Г-н Арним старается уверить Собрание, будто прусские суды ведут следствие по поводу обвинений, предъявляемых преступникам. Совсем наоборот! Русские или русско-польские судебные власти посылают прусским властям постановление о привлечении данного эмигранта к судебной ответственности. Прусскому суду надлежит только установить, является ли этот документ аутентичным, и если этот вопрос решается в утвердительном смысле, суд должен вынести постановление о выдаче; «так что имеются все гарантии того», что русскому правительству достаточно лишь дать знак своим судьям, чтобы заполучить закованным в прусские цепи любого эмигранта, если ему еще не предъявлено обвинение политического характера.

«Само собой разумеется, что собственные подданные не подлежат выдаче».

«Собственные подданные», г-н феодальный барон фон Арним, уже потому не могут быть выданы, что в Германии не существует больше никаких «подданных», с тех пор как народ отважился завоевать себе свободу на баррикадах.

«Собственные подданные»! И это мы, выбирающие собрания, предписывающие королям и императорам суверенные законы, мы — «подданные» его величества прусского короля?

«Собственные подданные»! Если бы у Собрания была хоть искра революционной гордости, которой оно обязано своим существованием, оно единодушным криком негодования смело бы раболепного министра с трибуны и с министерской скамьи. Но оно спокойно пропустило мимо ушей позорное выражение. Не раздалось ни малейшего протеста.

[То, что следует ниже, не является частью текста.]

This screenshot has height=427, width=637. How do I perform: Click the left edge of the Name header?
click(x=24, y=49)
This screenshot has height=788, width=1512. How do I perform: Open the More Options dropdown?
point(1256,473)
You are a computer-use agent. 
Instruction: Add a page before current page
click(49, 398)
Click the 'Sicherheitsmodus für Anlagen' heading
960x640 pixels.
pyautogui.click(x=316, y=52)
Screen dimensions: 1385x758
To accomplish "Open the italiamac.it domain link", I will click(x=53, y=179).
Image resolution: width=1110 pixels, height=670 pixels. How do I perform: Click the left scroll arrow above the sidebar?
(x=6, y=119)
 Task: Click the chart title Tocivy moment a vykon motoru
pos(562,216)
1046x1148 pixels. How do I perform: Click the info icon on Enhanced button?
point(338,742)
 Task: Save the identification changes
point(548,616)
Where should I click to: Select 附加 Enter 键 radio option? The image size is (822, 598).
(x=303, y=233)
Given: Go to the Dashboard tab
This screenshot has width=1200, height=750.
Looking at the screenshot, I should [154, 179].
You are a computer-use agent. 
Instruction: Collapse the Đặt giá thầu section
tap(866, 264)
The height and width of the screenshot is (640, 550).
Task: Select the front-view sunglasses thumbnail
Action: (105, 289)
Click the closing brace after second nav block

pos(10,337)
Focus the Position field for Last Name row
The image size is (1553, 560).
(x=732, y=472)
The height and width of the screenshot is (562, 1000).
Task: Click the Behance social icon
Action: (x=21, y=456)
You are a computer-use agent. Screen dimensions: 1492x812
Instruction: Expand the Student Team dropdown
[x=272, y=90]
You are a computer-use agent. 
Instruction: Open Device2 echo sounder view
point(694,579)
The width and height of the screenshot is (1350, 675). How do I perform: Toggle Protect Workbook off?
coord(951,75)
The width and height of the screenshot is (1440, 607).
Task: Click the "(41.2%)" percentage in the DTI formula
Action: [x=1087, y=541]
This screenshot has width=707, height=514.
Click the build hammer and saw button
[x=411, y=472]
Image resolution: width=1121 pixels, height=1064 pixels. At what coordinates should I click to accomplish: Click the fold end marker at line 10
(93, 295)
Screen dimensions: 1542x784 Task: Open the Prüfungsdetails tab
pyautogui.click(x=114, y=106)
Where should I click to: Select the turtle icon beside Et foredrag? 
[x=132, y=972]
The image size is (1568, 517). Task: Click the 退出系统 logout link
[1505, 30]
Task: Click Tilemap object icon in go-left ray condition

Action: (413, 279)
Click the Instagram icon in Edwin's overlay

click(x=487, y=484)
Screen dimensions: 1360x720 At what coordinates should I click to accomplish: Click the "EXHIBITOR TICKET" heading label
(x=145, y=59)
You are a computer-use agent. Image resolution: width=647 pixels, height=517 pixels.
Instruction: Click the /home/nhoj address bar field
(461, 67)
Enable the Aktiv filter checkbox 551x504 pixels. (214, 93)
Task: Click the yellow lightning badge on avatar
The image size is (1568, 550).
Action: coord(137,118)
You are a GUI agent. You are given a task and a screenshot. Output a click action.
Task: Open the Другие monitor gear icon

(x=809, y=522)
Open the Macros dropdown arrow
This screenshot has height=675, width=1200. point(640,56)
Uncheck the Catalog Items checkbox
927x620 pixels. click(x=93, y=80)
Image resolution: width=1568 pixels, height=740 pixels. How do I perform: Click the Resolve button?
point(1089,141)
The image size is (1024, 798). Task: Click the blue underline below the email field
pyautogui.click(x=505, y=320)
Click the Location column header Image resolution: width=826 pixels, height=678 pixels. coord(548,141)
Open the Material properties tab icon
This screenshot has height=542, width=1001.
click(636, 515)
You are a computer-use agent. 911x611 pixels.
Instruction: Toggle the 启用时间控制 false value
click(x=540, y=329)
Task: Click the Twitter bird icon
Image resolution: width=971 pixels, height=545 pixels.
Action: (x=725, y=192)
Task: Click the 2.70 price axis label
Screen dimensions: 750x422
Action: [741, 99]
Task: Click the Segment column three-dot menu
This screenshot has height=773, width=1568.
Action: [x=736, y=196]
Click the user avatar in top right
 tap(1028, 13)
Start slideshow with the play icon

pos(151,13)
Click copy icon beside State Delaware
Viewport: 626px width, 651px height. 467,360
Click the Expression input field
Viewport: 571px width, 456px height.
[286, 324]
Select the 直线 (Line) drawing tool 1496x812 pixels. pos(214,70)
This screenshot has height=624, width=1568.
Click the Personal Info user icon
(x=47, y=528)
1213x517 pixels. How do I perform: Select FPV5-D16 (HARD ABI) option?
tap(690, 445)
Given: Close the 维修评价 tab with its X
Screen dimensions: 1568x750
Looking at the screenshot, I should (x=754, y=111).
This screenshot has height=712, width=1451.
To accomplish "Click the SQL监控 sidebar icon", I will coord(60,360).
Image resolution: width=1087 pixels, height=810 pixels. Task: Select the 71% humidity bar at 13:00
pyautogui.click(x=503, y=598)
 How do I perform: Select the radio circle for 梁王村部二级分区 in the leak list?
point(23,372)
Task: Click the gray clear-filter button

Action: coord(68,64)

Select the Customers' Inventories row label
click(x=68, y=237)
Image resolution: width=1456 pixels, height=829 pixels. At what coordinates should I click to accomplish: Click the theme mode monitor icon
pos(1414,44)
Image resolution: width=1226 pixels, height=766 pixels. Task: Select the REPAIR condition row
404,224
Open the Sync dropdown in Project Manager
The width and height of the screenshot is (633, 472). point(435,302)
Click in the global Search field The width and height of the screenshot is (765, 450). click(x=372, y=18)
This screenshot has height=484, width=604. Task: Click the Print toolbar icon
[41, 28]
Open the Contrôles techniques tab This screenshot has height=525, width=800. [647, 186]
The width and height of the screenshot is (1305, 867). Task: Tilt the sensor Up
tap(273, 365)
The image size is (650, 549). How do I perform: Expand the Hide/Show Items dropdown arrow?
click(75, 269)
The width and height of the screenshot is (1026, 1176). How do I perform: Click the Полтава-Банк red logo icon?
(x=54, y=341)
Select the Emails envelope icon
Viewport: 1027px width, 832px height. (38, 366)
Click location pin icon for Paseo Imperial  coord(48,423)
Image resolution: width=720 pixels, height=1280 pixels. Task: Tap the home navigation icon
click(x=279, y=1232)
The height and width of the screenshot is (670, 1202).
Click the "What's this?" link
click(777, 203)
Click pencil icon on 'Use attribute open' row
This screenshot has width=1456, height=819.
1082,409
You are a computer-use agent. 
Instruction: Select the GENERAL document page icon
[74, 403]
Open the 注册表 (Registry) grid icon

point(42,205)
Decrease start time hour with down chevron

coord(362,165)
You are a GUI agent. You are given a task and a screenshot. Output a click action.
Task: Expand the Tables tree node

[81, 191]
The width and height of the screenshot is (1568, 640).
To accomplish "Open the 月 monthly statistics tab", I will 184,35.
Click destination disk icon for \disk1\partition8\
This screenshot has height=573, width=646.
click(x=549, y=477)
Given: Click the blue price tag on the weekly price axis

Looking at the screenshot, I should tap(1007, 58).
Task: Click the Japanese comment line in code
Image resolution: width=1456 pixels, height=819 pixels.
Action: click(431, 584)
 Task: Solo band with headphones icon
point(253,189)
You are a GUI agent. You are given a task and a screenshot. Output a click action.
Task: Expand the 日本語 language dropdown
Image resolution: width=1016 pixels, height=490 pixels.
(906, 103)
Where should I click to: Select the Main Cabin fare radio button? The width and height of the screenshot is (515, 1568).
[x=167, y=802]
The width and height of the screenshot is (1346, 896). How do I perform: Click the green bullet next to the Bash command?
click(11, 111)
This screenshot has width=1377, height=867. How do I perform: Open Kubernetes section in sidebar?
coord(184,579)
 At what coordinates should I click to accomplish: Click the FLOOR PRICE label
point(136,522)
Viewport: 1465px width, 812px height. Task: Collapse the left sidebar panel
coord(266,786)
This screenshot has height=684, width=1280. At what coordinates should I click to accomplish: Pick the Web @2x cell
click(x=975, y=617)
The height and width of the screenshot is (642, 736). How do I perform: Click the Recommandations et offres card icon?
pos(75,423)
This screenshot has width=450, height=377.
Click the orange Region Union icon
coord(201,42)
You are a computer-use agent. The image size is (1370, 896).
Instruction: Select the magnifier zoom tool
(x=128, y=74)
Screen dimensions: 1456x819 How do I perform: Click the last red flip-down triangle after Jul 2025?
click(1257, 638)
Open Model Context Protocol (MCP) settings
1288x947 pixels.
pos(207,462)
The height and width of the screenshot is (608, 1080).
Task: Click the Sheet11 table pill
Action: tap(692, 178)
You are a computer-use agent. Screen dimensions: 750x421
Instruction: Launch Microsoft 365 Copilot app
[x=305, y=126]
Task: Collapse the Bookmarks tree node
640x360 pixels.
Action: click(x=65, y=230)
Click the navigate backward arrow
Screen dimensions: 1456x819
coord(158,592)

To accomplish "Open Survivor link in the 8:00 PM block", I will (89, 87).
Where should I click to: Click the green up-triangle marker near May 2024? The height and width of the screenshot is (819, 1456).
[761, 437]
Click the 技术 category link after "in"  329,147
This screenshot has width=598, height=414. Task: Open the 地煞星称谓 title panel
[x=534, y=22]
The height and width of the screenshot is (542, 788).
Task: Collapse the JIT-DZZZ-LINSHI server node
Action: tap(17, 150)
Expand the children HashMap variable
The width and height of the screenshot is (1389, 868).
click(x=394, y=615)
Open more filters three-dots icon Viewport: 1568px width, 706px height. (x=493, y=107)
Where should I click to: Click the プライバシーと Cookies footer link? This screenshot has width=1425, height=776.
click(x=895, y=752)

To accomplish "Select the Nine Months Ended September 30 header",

Г-н Рефельд сделал запрос г-ну Ганземану по поводу закупок шерсти, возобновленных Seehandlung[33], а также по поводу преимуществ, предоставляемых английским покупателям по сравнению с немецкими, в виде предложения учета векселей. Шерстяная промышленность, испытывавшая упадок в результате общего кризиса, рассчитывала получить по крайней мере небольшую выгоду от закупок шерсти по весьма низким ценам этого года. Но тут появляется Seehandlung и вздувает цены своими колоссальными закупками. Одновременно это общество предлагает английским покупателям значительно облегчить закупку путем учета надежных векселей на Лондон — мероприятие, которое тоже способно привести к повышению цен путем привлечения новых покупателей и дает значительное преимущество иностранным покупателям по сравнению с отечественными.